● **Gegeven tekst**
╭──

ECLI:NL:RBAMS:2010:YB0605 kamer voor gerechtsdeurwaarders Amsterdam GDW355.2010

ECLI: ECLI:NL:RBAMS:2010:YB0605
Datum uitspraak: 28-12-2010
Datum publicatie: 13-05-2011
Zaaknummer(s): GDW355.2010
Onderwerp: Ambtshandelingen (art. 2 Gdw)
Beslissingen:
Inhoudsindicatie: Een door de gerechtsdeurwaarder gelegd beslag wordt niet overbetekend. De Kamer acht de klacht gegrond.

KAMER VOOR GERECHTSDEURWAARDERS TE AMSTERDAM 

Beschikking van 28 december 2010 zoals bedoeld in artikel 43 van de Gerechtsdeurwaarderswet inzake de klacht met nummer 355.2010 van:

[     ],

wonende te [     ],

klaagster,

tegen:

[     ],

gerechtsdeurwaarder te [     ],

beklaagde,

gemachtigde: [     ].

Ontstaan en loop van de procedure

Bij brief met bijlagen ingekomen op 14 mei 2010 heeft klaagster een klacht ingediend tegen beklaagde, hierna de gerechtsdeurwaarder. Op 19 mei 2010 is het aangehechte verweerschrift van de gerechtsdeurwaarder ontvangen.

De klacht is behandeld ter openbare terechtzitting van 14 december 2010 alwaar namens de gerechtsdeurwaarder zijn gemachtigde is verschenen. Klaagster is hoewel behoorlijk opgeroepen niet verschenen.

Van de behandeling ter zitting is afzonderlijk proces-verbaal opgemaakt. De uitspraak is bepaald op 28 december 2010.

1. De feiten

a)      In verband met de executie van een op 18 september 2002 gewezen vonnis heeft klaagster -  nadat enkele malen beslag was gelegd - met de gerechtsdeurwaarder een betalingsregeling getroffen van € 200,00 per maand. De schuld bedraagt thans nog ongeveer € 21.000,00.

╰──

● **Opdracht 1**
Hoeveel moet klaagster volgens de uitspraak over de gerechtsdeurwaarder per maand betalen onder de betalingsregeling?

(Lijst om items te vinden)

╭──

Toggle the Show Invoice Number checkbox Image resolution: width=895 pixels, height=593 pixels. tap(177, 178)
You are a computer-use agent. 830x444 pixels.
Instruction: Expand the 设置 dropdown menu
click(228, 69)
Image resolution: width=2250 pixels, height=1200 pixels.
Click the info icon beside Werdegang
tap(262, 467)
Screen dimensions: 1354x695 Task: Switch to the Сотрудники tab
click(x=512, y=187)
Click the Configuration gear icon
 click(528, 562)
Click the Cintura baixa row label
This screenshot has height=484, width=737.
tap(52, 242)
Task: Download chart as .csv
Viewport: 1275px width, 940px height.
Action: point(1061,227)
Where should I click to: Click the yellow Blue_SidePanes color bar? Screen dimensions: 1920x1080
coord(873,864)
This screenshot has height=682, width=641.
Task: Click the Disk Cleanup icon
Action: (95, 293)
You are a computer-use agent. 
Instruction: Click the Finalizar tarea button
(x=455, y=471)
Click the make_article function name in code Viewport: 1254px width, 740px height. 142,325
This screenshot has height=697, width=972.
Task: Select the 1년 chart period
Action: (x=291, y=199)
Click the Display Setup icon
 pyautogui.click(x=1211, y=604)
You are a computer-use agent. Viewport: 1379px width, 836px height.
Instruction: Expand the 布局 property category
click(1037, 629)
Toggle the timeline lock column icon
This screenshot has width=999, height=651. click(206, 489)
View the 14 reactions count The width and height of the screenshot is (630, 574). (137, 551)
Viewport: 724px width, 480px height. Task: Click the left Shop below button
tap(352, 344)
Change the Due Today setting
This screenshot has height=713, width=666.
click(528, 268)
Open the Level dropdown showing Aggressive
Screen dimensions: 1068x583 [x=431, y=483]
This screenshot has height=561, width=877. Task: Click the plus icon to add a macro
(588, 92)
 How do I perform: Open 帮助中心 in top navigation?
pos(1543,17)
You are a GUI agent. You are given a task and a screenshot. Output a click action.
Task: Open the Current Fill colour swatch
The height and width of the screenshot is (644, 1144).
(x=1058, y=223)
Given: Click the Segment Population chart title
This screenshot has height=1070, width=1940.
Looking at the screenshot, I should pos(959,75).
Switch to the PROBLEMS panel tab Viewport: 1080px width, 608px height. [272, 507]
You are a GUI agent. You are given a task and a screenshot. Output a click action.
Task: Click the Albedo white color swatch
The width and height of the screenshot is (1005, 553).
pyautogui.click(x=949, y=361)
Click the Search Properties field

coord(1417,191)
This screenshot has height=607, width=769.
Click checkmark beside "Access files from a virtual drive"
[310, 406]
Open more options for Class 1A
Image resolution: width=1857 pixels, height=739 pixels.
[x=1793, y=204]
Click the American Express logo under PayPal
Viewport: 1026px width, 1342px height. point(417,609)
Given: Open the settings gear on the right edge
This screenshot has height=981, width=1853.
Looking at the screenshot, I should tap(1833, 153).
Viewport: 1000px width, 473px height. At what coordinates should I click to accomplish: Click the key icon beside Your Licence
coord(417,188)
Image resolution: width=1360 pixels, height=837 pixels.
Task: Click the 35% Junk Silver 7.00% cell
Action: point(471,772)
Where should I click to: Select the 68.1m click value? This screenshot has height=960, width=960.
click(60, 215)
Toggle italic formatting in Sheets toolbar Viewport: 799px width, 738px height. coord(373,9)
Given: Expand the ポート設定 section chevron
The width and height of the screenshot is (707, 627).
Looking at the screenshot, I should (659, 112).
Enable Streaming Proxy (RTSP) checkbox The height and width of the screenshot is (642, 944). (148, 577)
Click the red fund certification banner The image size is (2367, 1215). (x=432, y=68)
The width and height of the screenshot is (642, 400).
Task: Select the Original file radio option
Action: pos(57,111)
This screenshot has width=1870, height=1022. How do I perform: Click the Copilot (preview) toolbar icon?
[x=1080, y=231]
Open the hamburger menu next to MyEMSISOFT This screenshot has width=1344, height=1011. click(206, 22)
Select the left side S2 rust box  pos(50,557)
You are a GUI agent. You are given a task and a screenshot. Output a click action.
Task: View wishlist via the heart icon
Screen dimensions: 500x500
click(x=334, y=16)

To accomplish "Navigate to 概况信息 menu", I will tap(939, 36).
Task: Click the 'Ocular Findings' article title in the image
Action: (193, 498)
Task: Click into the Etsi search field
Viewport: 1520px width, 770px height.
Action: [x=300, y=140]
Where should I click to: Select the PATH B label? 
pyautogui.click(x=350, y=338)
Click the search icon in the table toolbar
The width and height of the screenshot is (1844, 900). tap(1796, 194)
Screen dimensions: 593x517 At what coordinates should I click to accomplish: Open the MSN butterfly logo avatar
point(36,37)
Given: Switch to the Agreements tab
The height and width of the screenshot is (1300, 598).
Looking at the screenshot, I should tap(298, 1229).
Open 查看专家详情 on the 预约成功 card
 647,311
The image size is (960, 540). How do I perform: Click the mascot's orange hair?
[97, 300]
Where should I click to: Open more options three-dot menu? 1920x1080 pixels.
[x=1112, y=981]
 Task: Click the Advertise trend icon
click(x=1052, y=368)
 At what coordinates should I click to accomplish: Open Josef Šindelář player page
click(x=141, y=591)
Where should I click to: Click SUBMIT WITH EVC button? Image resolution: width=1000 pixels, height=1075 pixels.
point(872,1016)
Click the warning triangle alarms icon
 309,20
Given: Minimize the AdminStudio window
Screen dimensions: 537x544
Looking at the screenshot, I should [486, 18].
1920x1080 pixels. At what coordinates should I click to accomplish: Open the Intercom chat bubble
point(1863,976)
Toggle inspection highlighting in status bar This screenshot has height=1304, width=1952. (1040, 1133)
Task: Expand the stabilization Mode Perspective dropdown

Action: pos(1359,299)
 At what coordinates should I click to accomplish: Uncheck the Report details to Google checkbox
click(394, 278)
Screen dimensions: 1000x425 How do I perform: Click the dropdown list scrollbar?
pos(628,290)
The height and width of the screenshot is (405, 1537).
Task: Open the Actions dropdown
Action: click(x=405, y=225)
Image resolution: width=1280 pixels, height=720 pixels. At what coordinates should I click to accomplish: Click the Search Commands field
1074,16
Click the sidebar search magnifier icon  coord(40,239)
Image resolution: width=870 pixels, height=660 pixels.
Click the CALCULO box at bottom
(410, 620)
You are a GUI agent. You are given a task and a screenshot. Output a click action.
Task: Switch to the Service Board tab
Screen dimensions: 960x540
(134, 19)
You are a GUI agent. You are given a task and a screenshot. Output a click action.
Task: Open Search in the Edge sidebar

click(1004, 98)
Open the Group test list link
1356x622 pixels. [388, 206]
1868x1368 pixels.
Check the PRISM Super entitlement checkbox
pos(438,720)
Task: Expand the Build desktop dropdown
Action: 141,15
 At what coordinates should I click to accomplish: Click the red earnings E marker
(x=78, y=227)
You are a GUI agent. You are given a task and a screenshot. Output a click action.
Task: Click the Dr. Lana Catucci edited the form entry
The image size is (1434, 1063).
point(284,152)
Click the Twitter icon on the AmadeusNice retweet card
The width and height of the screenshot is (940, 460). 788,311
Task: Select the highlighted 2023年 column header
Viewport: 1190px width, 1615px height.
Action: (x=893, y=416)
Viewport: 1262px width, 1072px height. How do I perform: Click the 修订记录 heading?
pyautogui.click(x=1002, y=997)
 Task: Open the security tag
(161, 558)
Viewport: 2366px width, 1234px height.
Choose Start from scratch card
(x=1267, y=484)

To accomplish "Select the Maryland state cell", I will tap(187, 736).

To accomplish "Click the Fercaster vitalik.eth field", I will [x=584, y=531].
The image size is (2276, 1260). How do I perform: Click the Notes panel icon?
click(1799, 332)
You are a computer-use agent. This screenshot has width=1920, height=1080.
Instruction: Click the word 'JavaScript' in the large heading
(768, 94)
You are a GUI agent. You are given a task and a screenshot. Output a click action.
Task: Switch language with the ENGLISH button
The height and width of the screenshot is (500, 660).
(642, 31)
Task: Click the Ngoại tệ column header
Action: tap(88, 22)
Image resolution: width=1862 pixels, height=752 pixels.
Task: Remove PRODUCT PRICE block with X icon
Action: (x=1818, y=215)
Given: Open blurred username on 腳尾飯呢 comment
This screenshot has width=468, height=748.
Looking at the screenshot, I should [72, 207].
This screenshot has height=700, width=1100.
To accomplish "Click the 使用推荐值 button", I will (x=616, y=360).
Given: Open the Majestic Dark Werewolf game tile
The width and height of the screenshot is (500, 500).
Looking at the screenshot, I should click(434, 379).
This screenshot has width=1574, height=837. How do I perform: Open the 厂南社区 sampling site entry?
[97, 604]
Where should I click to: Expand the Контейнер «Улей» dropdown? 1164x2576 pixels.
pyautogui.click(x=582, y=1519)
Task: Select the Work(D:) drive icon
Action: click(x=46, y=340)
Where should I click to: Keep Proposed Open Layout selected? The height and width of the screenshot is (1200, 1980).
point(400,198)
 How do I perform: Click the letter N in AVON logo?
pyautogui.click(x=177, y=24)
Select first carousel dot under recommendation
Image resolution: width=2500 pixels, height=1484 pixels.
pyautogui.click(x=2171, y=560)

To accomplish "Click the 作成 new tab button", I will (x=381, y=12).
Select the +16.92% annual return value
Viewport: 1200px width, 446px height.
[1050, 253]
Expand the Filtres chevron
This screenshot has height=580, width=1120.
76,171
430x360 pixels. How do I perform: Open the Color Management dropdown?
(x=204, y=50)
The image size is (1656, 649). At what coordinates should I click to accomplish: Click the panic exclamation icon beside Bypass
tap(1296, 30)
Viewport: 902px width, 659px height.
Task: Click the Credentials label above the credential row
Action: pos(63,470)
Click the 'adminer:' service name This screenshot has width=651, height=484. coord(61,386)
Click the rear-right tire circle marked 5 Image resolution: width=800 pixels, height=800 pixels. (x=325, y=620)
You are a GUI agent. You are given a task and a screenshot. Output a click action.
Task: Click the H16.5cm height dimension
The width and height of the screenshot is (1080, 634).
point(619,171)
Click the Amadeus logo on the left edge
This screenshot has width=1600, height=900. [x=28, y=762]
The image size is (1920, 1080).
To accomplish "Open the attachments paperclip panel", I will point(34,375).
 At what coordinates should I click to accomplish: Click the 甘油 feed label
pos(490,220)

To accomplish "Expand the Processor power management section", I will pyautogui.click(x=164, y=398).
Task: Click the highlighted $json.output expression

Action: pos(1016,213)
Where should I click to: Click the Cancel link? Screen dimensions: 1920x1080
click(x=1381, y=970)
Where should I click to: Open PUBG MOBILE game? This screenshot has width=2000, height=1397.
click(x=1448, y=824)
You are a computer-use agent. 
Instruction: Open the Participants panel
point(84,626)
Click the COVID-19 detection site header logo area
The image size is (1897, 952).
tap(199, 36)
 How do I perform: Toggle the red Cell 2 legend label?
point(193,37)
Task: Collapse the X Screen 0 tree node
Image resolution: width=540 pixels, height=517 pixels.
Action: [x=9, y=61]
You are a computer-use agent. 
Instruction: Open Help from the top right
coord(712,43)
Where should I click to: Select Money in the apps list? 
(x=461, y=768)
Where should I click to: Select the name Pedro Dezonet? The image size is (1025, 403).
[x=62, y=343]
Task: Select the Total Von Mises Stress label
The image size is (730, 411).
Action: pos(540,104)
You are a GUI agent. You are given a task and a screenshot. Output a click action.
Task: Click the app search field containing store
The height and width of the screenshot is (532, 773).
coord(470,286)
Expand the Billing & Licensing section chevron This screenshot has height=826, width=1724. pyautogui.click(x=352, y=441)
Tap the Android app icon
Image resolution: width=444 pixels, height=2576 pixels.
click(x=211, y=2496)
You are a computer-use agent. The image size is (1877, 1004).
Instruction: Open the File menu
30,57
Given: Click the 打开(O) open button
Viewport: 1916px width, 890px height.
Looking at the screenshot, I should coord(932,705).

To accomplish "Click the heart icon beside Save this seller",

╰──

● **Opdracht 2**
Schrijf uit de lijst letterlijk alles over, van de regel met "Task: Select the highlighted" tot en met de regel met "will (x=381, y=12).".

● **Antwoord 1**
€ 200,00 per maand.

● **Antwoord 2**
Task: Select the highlighted 2023年 column header
Viewport: 1190px width, 1615px height.
Action: (x=893, y=416)
Viewport: 1262px width, 1072px height. How do I perform: Click the 修订记录 heading?
pyautogui.click(x=1002, y=997)
 Task: Open the security tag
(161, 558)
Viewport: 2366px width, 1234px height.
Choose Start from scratch card
(x=1267, y=484)

To accomplish "Select the Maryland state cell", I will tap(187, 736).

To accomplish "Click the Fercaster vitalik.eth field", I will [x=584, y=531].
The image size is (2276, 1260). How do I perform: Click the Notes panel icon?
click(1799, 332)
You are a computer-use agent. This screenshot has width=1920, height=1080.
Instruction: Click the word 'JavaScript' in the large heading
(768, 94)
You are a GUI agent. You are given a task and a screenshot. Output a click action.
Task: Switch language with the ENGLISH button
The height and width of the screenshot is (500, 660).
(642, 31)
Task: Click the Ngoại tệ column header
Action: tap(88, 22)
Image resolution: width=1862 pixels, height=752 pixels.
Task: Remove PRODUCT PRICE block with X icon
Action: (x=1818, y=215)
Given: Open blurred username on 腳尾飯呢 comment
This screenshot has width=468, height=748.
Looking at the screenshot, I should [72, 207].
This screenshot has height=700, width=1100.
To accomplish "Click the 使用推荐值 button", I will (x=616, y=360).
Given: Open the Majestic Dark Werewolf game tile
The width and height of the screenshot is (500, 500).
Looking at the screenshot, I should click(434, 379).
This screenshot has width=1574, height=837. How do I perform: Open the 厂南社区 sampling site entry?
[97, 604]
Where should I click to: Expand the Контейнер «Улей» dropdown? 1164x2576 pixels.
pyautogui.click(x=582, y=1519)
Task: Select the Work(D:) drive icon
Action: click(x=46, y=340)
Where should I click to: Keep Proposed Open Layout selected? The height and width of the screenshot is (1200, 1980).
point(400,198)
 How do I perform: Click the letter N in AVON logo?
pyautogui.click(x=177, y=24)
Select first carousel dot under recommendation
Image resolution: width=2500 pixels, height=1484 pixels.
pyautogui.click(x=2171, y=560)

To accomplish "Click the 作成 new tab button", I will (x=381, y=12).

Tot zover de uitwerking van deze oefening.